(Source material Opens)
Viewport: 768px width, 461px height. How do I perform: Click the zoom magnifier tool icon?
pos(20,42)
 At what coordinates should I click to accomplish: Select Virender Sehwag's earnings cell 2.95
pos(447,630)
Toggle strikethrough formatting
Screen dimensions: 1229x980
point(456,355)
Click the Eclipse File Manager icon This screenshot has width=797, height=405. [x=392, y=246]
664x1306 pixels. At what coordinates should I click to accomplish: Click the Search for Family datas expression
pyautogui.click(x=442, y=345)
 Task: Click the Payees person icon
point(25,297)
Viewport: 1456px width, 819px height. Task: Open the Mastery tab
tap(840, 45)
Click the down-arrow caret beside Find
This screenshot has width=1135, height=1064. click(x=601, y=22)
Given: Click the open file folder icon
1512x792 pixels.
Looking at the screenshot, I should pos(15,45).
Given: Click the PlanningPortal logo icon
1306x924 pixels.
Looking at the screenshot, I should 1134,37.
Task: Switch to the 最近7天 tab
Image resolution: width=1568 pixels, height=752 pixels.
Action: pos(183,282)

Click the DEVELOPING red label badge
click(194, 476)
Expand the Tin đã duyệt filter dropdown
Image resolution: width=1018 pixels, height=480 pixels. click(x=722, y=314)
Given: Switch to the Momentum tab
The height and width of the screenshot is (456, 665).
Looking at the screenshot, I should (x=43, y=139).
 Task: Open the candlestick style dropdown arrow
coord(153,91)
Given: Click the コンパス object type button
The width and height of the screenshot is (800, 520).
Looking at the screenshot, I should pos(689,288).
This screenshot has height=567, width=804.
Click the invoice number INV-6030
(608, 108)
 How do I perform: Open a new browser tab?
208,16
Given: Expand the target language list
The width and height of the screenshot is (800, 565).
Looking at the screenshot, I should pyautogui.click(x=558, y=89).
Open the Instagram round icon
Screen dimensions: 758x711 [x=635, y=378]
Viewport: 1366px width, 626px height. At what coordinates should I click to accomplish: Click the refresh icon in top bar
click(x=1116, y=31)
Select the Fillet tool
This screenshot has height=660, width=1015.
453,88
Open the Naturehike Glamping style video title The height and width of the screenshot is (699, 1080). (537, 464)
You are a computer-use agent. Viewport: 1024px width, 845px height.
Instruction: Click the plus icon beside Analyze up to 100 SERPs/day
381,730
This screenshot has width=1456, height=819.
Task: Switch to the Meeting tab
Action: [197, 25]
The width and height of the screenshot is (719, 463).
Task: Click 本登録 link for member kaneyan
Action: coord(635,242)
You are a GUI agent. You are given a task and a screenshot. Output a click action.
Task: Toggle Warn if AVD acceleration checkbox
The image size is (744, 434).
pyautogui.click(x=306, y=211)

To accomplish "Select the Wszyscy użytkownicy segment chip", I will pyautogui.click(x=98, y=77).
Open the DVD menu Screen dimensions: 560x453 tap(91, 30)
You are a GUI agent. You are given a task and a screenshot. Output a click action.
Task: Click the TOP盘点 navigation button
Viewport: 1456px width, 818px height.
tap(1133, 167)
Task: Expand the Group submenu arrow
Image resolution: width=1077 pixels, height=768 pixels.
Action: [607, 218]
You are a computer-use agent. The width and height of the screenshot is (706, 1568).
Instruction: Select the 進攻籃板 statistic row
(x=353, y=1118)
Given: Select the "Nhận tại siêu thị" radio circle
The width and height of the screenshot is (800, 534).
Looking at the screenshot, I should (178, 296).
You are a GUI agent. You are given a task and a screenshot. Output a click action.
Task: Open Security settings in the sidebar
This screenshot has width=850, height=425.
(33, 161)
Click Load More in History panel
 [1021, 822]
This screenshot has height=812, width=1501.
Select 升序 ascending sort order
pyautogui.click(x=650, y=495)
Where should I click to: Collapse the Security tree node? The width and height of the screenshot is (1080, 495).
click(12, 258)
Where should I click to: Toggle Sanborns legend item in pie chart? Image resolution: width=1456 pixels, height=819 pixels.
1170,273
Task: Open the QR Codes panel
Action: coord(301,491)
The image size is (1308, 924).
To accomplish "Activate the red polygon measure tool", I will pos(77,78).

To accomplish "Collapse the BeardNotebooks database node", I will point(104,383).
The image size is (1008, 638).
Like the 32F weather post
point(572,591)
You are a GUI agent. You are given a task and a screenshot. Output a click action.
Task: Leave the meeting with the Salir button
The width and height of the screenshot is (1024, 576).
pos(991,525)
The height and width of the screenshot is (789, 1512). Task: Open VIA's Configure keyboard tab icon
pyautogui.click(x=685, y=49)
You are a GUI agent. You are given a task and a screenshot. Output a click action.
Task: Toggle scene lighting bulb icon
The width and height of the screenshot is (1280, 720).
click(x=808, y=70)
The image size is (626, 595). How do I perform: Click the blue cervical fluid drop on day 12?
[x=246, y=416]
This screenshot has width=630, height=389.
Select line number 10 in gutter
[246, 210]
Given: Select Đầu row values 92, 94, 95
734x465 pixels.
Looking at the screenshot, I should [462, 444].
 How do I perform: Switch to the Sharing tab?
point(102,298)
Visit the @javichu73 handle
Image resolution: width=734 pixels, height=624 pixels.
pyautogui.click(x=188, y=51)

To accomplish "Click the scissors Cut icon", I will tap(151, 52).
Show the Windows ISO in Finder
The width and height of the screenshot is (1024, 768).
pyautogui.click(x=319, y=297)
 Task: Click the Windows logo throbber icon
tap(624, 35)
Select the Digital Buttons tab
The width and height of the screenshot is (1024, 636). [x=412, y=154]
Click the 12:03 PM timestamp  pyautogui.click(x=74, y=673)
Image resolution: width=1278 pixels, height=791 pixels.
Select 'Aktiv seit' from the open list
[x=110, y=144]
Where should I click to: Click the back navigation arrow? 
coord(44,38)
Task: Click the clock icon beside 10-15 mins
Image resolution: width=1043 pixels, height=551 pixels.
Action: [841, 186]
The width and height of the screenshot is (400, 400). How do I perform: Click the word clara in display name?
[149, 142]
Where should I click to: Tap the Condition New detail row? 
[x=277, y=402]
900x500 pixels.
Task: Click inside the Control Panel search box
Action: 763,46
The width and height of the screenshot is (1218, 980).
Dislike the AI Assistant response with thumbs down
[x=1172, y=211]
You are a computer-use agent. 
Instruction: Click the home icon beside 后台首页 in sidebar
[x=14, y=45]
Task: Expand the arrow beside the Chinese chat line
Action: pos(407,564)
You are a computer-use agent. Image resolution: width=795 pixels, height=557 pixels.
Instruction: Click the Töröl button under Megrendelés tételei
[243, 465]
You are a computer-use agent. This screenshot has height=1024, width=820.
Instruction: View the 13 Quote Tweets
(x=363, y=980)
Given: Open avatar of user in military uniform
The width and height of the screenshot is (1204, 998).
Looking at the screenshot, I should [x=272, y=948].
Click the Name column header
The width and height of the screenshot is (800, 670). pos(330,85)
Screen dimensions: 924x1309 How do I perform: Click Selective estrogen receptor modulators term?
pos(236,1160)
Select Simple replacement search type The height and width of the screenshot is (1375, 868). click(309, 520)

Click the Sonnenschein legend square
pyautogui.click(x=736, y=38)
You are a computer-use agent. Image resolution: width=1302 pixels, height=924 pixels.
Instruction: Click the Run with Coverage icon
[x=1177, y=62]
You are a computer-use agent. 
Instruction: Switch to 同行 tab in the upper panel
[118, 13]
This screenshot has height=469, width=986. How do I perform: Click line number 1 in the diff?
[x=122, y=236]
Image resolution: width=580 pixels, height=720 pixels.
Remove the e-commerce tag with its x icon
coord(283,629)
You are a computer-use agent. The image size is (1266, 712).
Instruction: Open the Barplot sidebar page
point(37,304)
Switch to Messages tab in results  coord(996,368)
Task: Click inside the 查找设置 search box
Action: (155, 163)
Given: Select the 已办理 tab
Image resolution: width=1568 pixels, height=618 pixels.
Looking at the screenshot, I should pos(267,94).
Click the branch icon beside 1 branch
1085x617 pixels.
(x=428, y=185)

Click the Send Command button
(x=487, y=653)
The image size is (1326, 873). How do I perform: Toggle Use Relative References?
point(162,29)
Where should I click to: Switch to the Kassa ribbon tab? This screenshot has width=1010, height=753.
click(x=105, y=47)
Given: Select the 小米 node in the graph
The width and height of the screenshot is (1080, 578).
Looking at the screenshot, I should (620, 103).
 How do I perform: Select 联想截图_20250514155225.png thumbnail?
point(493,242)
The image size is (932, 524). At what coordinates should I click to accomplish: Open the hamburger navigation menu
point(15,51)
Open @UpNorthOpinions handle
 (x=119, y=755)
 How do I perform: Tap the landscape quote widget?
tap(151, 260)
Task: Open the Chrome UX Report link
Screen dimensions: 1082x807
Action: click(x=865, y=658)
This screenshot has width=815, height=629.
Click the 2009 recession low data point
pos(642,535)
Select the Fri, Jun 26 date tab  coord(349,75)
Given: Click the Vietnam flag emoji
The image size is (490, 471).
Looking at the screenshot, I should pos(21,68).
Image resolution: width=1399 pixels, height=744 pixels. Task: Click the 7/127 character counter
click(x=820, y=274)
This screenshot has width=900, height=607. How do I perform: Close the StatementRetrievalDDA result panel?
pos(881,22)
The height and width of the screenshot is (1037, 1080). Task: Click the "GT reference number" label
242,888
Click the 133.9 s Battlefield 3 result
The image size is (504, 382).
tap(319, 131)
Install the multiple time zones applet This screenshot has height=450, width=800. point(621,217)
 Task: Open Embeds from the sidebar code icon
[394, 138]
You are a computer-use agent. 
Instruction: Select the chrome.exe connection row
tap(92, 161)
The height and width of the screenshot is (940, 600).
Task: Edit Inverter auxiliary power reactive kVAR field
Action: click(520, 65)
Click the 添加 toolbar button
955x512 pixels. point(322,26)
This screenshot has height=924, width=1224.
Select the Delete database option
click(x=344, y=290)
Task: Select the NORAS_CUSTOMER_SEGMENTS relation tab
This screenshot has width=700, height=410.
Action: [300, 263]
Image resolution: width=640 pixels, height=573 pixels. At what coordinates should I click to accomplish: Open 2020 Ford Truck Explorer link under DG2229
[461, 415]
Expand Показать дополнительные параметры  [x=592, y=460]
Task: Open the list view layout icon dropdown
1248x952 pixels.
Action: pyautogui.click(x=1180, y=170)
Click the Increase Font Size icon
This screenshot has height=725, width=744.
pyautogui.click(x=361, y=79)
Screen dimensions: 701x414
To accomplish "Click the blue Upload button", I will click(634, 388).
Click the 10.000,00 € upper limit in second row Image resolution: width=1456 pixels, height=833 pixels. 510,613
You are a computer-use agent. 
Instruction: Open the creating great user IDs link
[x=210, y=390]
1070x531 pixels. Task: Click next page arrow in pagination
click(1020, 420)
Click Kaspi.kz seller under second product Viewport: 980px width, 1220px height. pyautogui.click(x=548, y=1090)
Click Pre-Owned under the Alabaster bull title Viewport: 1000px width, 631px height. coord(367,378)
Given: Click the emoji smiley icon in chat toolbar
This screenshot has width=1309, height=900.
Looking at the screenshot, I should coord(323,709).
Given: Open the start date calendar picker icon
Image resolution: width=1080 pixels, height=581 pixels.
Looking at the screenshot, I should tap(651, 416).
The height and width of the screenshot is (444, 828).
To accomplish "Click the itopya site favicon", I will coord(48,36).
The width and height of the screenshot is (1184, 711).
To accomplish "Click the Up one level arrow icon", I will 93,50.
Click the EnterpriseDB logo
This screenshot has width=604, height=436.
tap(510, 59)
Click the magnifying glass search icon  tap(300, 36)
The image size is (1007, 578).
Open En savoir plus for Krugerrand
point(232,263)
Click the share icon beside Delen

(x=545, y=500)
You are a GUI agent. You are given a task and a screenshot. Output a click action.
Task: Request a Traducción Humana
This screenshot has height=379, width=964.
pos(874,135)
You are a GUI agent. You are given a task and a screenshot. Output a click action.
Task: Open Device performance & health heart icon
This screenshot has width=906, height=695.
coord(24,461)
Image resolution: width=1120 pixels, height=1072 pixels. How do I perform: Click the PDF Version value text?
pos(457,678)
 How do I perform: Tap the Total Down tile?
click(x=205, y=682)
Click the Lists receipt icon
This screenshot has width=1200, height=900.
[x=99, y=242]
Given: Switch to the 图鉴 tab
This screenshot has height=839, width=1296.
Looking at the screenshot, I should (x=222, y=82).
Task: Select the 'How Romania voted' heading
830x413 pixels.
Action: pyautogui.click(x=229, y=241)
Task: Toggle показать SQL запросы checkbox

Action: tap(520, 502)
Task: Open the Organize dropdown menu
(Source material Closes)
__How to complete this task__.
For each line of the entries that holds the word "computer", pull that line out.

__Exercise response__.
You are a computer-use agent. Viewport: 1024px width, 845px height.
You are a computer-use agent. The width and height of the screenshot is (706, 1568).
You are a computer-use agent. 
You are a computer-use agent. Image resolution: width=795 pixels, height=557 pixels.
You are a computer-use agent. This screenshot has height=1024, width=820.
You are a computer-use agent. Image resolution: width=1302 pixels, height=924 pixels.
You are a computer-use agent. 
You are a computer-use agent. The image size is (1266, 712).
You are a computer-use agent. 
You are a computer-use agent. 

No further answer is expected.